## STORED DATA
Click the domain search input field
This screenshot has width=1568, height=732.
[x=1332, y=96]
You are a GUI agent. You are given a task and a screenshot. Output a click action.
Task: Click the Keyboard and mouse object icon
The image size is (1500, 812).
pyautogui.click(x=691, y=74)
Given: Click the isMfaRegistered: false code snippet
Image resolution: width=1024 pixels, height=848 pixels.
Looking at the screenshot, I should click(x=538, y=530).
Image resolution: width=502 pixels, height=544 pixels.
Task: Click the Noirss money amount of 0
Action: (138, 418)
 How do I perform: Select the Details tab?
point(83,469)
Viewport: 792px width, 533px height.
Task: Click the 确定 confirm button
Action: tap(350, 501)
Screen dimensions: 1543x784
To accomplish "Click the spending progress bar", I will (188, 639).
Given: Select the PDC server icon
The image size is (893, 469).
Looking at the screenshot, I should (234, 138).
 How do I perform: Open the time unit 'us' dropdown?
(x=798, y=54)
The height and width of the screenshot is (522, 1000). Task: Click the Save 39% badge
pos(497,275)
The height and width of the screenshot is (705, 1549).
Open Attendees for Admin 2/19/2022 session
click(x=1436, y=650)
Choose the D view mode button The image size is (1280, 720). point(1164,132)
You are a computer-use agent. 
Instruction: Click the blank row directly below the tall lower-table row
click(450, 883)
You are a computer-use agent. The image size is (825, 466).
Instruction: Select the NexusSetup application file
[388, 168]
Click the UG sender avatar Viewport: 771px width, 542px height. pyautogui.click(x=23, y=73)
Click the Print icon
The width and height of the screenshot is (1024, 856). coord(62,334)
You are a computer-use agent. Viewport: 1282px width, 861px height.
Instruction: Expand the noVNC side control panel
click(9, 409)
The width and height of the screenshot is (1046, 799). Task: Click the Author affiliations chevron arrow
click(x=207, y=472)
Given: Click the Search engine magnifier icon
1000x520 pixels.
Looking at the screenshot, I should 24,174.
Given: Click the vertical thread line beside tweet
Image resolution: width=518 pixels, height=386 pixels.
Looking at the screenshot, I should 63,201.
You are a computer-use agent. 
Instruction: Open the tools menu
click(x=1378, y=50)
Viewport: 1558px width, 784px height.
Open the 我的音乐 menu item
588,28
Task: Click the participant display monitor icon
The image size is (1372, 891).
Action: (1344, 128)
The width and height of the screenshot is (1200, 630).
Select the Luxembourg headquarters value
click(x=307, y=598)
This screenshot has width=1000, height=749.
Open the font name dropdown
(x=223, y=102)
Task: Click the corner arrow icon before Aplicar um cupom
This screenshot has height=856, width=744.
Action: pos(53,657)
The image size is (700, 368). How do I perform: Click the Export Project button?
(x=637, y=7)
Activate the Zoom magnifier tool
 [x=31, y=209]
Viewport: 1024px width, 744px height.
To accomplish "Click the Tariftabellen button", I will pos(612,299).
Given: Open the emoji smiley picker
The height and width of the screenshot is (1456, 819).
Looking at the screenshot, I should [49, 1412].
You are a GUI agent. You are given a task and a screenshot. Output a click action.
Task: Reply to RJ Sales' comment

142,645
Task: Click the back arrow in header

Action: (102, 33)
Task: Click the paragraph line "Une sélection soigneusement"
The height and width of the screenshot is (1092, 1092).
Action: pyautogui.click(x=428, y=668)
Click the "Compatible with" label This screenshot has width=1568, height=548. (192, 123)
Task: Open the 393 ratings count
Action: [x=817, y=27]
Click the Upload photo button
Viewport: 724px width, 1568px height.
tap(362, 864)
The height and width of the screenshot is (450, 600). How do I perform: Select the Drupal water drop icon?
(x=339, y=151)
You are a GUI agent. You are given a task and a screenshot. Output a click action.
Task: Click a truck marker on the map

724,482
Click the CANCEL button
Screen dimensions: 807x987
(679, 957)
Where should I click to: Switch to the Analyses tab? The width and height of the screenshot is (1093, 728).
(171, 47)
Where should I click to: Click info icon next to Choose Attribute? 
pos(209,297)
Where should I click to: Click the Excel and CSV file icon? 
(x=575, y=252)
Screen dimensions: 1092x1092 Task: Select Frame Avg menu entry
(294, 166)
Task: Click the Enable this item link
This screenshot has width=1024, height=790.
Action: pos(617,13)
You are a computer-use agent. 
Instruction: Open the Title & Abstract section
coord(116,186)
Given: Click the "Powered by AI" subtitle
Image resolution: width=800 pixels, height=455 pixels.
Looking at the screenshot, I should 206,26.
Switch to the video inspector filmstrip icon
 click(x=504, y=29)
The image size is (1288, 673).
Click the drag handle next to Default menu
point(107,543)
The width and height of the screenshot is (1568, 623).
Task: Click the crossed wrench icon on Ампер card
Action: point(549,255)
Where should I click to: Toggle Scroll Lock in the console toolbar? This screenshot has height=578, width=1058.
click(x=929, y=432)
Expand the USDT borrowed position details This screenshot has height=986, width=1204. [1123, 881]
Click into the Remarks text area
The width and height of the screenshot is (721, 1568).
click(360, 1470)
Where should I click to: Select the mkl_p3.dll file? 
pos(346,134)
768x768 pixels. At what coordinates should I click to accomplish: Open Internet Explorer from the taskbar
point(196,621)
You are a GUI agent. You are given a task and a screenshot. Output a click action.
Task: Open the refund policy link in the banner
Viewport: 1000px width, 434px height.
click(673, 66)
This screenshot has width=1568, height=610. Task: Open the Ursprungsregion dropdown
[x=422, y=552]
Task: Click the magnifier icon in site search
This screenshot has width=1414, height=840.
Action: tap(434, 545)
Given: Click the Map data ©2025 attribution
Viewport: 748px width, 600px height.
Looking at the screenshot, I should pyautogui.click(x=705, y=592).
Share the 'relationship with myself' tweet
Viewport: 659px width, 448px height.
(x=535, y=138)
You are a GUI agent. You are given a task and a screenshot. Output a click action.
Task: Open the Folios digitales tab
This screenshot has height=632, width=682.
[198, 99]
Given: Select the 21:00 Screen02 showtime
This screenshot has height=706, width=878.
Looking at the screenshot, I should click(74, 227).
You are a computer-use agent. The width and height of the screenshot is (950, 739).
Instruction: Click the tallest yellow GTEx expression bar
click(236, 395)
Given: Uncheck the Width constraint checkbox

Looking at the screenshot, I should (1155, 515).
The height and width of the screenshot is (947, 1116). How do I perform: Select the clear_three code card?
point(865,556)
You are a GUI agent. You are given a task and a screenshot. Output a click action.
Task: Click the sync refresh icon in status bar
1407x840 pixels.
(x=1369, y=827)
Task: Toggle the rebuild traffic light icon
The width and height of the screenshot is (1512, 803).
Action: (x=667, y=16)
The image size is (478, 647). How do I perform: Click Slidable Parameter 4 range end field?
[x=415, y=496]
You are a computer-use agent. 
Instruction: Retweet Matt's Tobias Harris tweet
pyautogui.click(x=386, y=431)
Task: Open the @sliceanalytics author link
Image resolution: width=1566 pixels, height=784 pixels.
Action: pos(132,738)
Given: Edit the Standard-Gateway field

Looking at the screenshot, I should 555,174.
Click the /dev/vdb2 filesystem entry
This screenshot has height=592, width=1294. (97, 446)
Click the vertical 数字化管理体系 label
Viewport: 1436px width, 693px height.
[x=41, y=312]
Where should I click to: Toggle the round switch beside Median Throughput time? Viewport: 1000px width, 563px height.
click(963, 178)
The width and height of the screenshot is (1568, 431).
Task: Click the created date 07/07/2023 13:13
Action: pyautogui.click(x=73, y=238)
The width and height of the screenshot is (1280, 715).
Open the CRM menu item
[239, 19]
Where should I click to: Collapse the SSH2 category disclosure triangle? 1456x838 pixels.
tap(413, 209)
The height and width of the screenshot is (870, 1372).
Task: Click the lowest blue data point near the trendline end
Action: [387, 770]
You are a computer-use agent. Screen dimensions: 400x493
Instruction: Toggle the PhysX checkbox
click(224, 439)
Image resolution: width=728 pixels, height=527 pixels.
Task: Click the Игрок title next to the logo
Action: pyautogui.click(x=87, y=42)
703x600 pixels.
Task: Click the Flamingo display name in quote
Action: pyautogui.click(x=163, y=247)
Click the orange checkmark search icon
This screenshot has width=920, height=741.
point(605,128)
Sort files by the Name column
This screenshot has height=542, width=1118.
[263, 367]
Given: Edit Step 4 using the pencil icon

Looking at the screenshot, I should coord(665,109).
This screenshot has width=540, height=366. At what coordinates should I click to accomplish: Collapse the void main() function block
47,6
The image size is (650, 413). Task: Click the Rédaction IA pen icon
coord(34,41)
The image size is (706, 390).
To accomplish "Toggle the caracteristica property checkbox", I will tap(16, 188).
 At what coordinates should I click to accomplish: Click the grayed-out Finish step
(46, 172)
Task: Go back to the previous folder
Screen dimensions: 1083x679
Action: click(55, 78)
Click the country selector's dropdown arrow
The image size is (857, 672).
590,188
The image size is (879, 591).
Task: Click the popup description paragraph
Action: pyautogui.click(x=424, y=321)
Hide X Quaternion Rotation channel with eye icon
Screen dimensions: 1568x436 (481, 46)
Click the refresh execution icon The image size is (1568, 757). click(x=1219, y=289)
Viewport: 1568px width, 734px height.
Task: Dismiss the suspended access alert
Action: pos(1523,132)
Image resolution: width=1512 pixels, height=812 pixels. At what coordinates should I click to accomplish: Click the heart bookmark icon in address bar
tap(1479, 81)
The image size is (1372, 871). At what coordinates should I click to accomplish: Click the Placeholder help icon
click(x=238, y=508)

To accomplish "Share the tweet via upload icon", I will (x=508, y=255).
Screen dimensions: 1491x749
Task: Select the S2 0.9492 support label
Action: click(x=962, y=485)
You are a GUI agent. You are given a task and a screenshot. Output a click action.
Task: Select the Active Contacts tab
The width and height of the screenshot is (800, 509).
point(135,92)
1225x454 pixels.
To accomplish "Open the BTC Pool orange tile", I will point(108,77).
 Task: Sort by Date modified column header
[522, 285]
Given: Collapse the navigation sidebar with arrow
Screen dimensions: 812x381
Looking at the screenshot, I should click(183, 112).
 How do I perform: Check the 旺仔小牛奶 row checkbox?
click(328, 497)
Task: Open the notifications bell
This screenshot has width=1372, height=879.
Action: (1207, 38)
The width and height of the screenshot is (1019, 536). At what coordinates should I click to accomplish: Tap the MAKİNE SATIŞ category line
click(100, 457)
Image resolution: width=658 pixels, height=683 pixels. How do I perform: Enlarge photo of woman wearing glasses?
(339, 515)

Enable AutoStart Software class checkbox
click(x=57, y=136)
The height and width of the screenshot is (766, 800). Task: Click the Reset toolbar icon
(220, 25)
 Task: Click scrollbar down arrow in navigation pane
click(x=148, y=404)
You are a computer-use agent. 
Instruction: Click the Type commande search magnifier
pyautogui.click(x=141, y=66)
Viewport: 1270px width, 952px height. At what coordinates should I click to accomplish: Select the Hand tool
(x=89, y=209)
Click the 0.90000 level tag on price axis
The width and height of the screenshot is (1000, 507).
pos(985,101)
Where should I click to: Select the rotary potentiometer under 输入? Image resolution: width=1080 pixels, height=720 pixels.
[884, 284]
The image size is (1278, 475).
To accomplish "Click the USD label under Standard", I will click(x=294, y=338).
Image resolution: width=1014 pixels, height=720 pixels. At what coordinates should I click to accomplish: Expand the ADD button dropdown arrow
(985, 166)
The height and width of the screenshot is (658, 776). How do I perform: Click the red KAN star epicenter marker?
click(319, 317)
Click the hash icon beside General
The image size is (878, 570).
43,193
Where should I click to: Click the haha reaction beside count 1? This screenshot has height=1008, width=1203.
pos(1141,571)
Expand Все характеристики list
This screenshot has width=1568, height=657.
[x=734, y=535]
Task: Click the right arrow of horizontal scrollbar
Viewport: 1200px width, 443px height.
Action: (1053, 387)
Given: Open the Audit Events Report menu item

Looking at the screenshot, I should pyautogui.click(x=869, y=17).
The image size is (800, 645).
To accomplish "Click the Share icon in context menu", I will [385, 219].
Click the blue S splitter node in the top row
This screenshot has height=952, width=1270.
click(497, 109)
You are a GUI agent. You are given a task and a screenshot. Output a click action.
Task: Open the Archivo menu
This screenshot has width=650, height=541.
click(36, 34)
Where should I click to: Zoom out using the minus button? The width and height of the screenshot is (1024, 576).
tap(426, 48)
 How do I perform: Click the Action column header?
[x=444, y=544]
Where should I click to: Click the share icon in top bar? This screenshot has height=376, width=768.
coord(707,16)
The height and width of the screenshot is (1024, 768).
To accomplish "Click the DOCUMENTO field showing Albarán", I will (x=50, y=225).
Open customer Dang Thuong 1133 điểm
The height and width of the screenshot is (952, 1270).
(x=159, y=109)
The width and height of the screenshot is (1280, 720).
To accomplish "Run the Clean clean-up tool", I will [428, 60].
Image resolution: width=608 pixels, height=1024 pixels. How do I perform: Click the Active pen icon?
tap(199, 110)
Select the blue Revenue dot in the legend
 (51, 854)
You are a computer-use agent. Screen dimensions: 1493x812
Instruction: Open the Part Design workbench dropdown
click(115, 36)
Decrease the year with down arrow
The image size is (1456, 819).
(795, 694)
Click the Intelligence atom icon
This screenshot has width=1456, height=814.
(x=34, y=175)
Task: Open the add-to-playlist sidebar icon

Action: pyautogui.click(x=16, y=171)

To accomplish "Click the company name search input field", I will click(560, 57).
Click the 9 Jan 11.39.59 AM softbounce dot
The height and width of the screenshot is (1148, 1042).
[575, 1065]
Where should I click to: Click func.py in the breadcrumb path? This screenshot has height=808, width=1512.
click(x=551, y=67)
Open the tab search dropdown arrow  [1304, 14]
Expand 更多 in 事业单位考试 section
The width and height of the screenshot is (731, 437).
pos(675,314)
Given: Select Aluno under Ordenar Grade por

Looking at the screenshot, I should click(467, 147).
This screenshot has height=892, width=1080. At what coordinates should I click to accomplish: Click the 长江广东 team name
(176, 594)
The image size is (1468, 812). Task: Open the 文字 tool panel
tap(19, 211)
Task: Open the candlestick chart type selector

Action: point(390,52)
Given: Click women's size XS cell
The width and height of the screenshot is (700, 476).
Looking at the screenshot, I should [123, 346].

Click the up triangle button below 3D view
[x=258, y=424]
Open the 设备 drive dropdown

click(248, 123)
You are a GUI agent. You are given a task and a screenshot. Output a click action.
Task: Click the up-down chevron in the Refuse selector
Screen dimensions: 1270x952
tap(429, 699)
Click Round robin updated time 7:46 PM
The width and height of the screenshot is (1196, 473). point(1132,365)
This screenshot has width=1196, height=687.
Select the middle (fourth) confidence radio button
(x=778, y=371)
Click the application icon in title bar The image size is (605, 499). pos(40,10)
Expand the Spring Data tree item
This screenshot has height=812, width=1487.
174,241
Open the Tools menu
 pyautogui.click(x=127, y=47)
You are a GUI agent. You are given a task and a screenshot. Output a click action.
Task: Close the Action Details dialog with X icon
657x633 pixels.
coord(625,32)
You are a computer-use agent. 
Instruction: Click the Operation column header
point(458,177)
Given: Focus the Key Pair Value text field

## INSTRUCTIONS TO FOLLOW
Reproduce the lines starting at the one containing "Task: Click the paragraph" and ending at the one containing "(x=575, y=252)", renaming "Drupal" to "Joomla" and leaving everything else untouched.

## WORKED SOLUTION
Task: Click the paragraph line "Une sélection soigneusement"
The height and width of the screenshot is (1092, 1092).
Action: pyautogui.click(x=428, y=668)
Click the "Compatible with" label This screenshot has width=1568, height=548. (192, 123)
Task: Open the 393 ratings count
Action: [x=817, y=27]
Click the Upload photo button
Viewport: 724px width, 1568px height.
tap(362, 864)
The height and width of the screenshot is (450, 600). How do I perform: Select the Joomla water drop icon?
(x=339, y=151)
You are a GUI agent. You are given a task and a screenshot. Output a click action.
Task: Click a truck marker on the map

724,482
Click the CANCEL button
Screen dimensions: 807x987
(679, 957)
Where should I click to: Switch to the Analyses tab? The width and height of the screenshot is (1093, 728).
(171, 47)
Where should I click to: Click info icon next to Choose Attribute? 
pos(209,297)
Where should I click to: Click the Excel and CSV file icon? 
(x=575, y=252)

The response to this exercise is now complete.